TASK DETAILS | Each record is to be transcribed exactly.

Collected data entries |
--*--
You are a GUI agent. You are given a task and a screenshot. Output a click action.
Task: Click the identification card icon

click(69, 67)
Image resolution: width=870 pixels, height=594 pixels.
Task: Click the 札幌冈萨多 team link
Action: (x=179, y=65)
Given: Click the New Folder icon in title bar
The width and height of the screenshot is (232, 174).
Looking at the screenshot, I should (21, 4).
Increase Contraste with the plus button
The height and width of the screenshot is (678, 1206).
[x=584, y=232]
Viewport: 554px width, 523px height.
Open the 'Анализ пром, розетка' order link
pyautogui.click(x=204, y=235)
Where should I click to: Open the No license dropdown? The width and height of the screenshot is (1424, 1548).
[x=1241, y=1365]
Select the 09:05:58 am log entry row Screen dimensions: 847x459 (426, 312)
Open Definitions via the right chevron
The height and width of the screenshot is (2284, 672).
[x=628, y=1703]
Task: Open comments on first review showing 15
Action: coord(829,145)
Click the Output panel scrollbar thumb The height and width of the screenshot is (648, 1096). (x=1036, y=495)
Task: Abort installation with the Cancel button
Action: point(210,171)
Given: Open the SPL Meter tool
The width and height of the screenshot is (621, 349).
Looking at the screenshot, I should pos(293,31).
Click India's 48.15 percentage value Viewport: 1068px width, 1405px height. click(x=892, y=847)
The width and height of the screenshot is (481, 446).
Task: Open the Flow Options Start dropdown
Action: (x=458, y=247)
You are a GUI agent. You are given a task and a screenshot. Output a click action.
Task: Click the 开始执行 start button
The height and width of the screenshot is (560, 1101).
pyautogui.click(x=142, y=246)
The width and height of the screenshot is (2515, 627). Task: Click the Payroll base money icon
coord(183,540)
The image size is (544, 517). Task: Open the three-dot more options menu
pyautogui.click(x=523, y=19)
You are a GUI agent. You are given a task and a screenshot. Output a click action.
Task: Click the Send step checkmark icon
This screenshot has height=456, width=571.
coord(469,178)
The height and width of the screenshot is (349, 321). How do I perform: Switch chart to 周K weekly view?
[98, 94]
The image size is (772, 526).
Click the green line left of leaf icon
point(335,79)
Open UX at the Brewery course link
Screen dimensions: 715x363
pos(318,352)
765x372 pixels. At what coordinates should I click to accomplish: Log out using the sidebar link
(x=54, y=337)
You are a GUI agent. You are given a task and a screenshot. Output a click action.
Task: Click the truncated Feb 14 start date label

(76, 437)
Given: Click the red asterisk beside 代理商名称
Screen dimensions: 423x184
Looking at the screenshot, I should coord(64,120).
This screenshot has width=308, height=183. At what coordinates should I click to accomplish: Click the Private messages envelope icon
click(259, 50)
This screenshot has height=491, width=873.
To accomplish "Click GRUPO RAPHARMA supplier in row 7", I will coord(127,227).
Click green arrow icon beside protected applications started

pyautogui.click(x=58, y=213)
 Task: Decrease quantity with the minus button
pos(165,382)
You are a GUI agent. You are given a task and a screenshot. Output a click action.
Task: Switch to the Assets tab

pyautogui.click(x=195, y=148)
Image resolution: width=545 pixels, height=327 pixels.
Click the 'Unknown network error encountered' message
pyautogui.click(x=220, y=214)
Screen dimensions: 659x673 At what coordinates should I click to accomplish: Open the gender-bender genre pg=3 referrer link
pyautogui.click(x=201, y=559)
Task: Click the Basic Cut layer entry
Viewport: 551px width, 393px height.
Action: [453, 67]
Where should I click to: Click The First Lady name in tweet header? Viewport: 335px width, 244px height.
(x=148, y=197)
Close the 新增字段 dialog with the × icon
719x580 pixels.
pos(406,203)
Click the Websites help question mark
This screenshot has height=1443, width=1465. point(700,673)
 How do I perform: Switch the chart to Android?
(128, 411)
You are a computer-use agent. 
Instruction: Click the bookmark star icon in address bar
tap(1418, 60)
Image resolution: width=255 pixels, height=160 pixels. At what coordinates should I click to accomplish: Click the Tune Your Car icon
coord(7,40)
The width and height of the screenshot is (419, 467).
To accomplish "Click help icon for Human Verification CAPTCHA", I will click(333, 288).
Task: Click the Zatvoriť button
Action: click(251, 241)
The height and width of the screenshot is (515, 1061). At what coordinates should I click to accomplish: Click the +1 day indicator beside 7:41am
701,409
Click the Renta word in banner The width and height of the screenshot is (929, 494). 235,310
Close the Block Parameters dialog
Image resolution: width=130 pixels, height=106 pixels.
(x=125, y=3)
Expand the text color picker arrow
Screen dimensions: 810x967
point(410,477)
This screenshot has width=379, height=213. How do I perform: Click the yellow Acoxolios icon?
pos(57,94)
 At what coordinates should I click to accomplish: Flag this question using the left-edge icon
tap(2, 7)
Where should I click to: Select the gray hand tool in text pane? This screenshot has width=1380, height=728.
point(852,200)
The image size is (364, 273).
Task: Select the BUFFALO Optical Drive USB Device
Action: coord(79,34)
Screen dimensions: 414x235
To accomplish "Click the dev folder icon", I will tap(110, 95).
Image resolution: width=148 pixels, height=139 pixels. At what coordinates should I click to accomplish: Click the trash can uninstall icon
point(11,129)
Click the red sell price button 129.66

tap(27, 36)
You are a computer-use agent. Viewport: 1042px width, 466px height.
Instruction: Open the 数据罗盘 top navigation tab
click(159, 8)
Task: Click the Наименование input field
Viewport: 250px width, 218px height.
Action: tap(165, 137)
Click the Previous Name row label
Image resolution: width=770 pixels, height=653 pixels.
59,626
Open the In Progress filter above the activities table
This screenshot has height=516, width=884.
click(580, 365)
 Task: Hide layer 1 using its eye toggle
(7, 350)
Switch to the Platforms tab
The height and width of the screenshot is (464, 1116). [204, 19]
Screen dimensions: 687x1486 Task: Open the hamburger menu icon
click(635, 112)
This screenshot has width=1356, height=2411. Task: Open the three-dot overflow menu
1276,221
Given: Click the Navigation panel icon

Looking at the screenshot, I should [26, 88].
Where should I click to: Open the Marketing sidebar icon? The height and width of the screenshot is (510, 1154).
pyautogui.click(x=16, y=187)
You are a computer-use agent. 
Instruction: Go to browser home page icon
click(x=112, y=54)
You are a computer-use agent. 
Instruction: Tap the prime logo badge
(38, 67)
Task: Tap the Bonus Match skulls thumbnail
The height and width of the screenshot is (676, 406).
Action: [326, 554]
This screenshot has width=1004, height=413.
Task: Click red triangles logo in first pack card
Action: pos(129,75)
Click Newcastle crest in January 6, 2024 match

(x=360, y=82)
--*--
EXERCISE OUTPUT |
You are a GUI agent. You are given a task and a screenshot. Output a click action.
Task: Click the identification card icon

click(69, 67)
Image resolution: width=870 pixels, height=594 pixels.
Task: Click the 札幌冈萨多 team link
Action: (x=179, y=65)
Given: Click the New Folder icon in title bar
The width and height of the screenshot is (232, 174).
Looking at the screenshot, I should (21, 4).
Increase Contraste with the plus button
The height and width of the screenshot is (678, 1206).
[x=584, y=232]
Viewport: 554px width, 523px height.
Open the 'Анализ пром, розетка' order link
pyautogui.click(x=204, y=235)
Where should I click to: Open the No license dropdown? The width and height of the screenshot is (1424, 1548).
[x=1241, y=1365]
Select the 09:05:58 am log entry row Screen dimensions: 847x459 (426, 312)
Open Definitions via the right chevron
The height and width of the screenshot is (2284, 672).
[x=628, y=1703]
Task: Open comments on first review showing 15
Action: coord(829,145)
Click the Output panel scrollbar thumb The height and width of the screenshot is (648, 1096). (x=1036, y=495)
Task: Abort installation with the Cancel button
Action: point(210,171)
Given: Open the SPL Meter tool
The width and height of the screenshot is (621, 349).
Looking at the screenshot, I should pos(293,31).
Click India's 48.15 percentage value Viewport: 1068px width, 1405px height. click(x=892, y=847)
The width and height of the screenshot is (481, 446).
Task: Open the Flow Options Start dropdown
Action: (x=458, y=247)
You are a GUI agent. You are given a task and a screenshot. Output a click action.
Task: Click the 开始执行 start button
The height and width of the screenshot is (560, 1101).
pyautogui.click(x=142, y=246)
The width and height of the screenshot is (2515, 627). Task: Click the Payroll base money icon
coord(183,540)
The image size is (544, 517). Task: Open the three-dot more options menu
pyautogui.click(x=523, y=19)
You are a GUI agent. You are given a task and a screenshot. Output a click action.
Task: Click the Send step checkmark icon
This screenshot has height=456, width=571.
coord(469,178)
The height and width of the screenshot is (349, 321). How do I perform: Switch chart to 周K weekly view?
[98, 94]
The image size is (772, 526).
Click the green line left of leaf icon
point(335,79)
Open UX at the Brewery course link
Screen dimensions: 715x363
pos(318,352)
765x372 pixels. At what coordinates should I click to accomplish: Log out using the sidebar link
(x=54, y=337)
You are a GUI agent. You are given a task and a screenshot. Output a click action.
Task: Click the truncated Feb 14 start date label

(76, 437)
Given: Click the red asterisk beside 代理商名称
Screen dimensions: 423x184
Looking at the screenshot, I should coord(64,120).
This screenshot has width=308, height=183. At what coordinates should I click to accomplish: Click the Private messages envelope icon
click(259, 50)
This screenshot has height=491, width=873.
To accomplish "Click GRUPO RAPHARMA supplier in row 7", I will coord(127,227).
Click green arrow icon beside protected applications started

pyautogui.click(x=58, y=213)
 Task: Decrease quantity with the minus button
pos(165,382)
You are a GUI agent. You are given a task and a screenshot. Output a click action.
Task: Switch to the Assets tab

pyautogui.click(x=195, y=148)
Image resolution: width=545 pixels, height=327 pixels.
Click the 'Unknown network error encountered' message
pyautogui.click(x=220, y=214)
Screen dimensions: 659x673 At what coordinates should I click to accomplish: Open the gender-bender genre pg=3 referrer link
pyautogui.click(x=201, y=559)
Task: Click the Basic Cut layer entry
Viewport: 551px width, 393px height.
Action: [453, 67]
Where should I click to: Click The First Lady name in tweet header? Viewport: 335px width, 244px height.
(x=148, y=197)
Close the 新增字段 dialog with the × icon
719x580 pixels.
pos(406,203)
Click the Websites help question mark
This screenshot has height=1443, width=1465. point(700,673)
 How do I perform: Switch the chart to Android?
(128, 411)
You are a computer-use agent. 
Instruction: Click the bookmark star icon in address bar
tap(1418, 60)
Image resolution: width=255 pixels, height=160 pixels. At what coordinates should I click to accomplish: Click the Tune Your Car icon
coord(7,40)
The width and height of the screenshot is (419, 467).
To accomplish "Click help icon for Human Verification CAPTCHA", I will click(333, 288).
Task: Click the Zatvoriť button
Action: click(251, 241)
The height and width of the screenshot is (515, 1061). At what coordinates should I click to accomplish: Click the +1 day indicator beside 7:41am
701,409
Click the Renta word in banner The width and height of the screenshot is (929, 494). 235,310
Close the Block Parameters dialog
Image resolution: width=130 pixels, height=106 pixels.
(x=125, y=3)
Expand the text color picker arrow
Screen dimensions: 810x967
point(410,477)
This screenshot has width=379, height=213. How do I perform: Click the yellow Acoxolios icon?
pos(57,94)
 At what coordinates should I click to accomplish: Flag this question using the left-edge icon
tap(2, 7)
Where should I click to: Select the gray hand tool in text pane? This screenshot has width=1380, height=728.
point(852,200)
The image size is (364, 273).
Task: Select the BUFFALO Optical Drive USB Device
Action: coord(79,34)
Screen dimensions: 414x235
To accomplish "Click the dev folder icon", I will tap(110, 95).
Image resolution: width=148 pixels, height=139 pixels. At what coordinates should I click to accomplish: Click the trash can uninstall icon
point(11,129)
Click the red sell price button 129.66

tap(27, 36)
You are a computer-use agent. Viewport: 1042px width, 466px height.
Instruction: Open the 数据罗盘 top navigation tab
click(159, 8)
Task: Click the Наименование input field
Viewport: 250px width, 218px height.
Action: tap(165, 137)
Click the Previous Name row label
Image resolution: width=770 pixels, height=653 pixels.
59,626
Open the In Progress filter above the activities table
This screenshot has height=516, width=884.
click(580, 365)
 Task: Hide layer 1 using its eye toggle
(7, 350)
Switch to the Platforms tab
The height and width of the screenshot is (464, 1116). [204, 19]
Screen dimensions: 687x1486 Task: Open the hamburger menu icon
click(635, 112)
This screenshot has width=1356, height=2411. Task: Open the three-dot overflow menu
1276,221
Given: Click the Navigation panel icon

Looking at the screenshot, I should [26, 88].
Where should I click to: Open the Marketing sidebar icon? The height and width of the screenshot is (510, 1154).
pyautogui.click(x=16, y=187)
You are a computer-use agent. 
Instruction: Go to browser home page icon
click(x=112, y=54)
You are a computer-use agent. 
Instruction: Tap the prime logo badge
(38, 67)
Task: Tap the Bonus Match skulls thumbnail
The height and width of the screenshot is (676, 406).
Action: [326, 554]
This screenshot has width=1004, height=413.
Task: Click red triangles logo in first pack card
Action: pos(129,75)
Click Newcastle crest in January 6, 2024 match

(x=360, y=82)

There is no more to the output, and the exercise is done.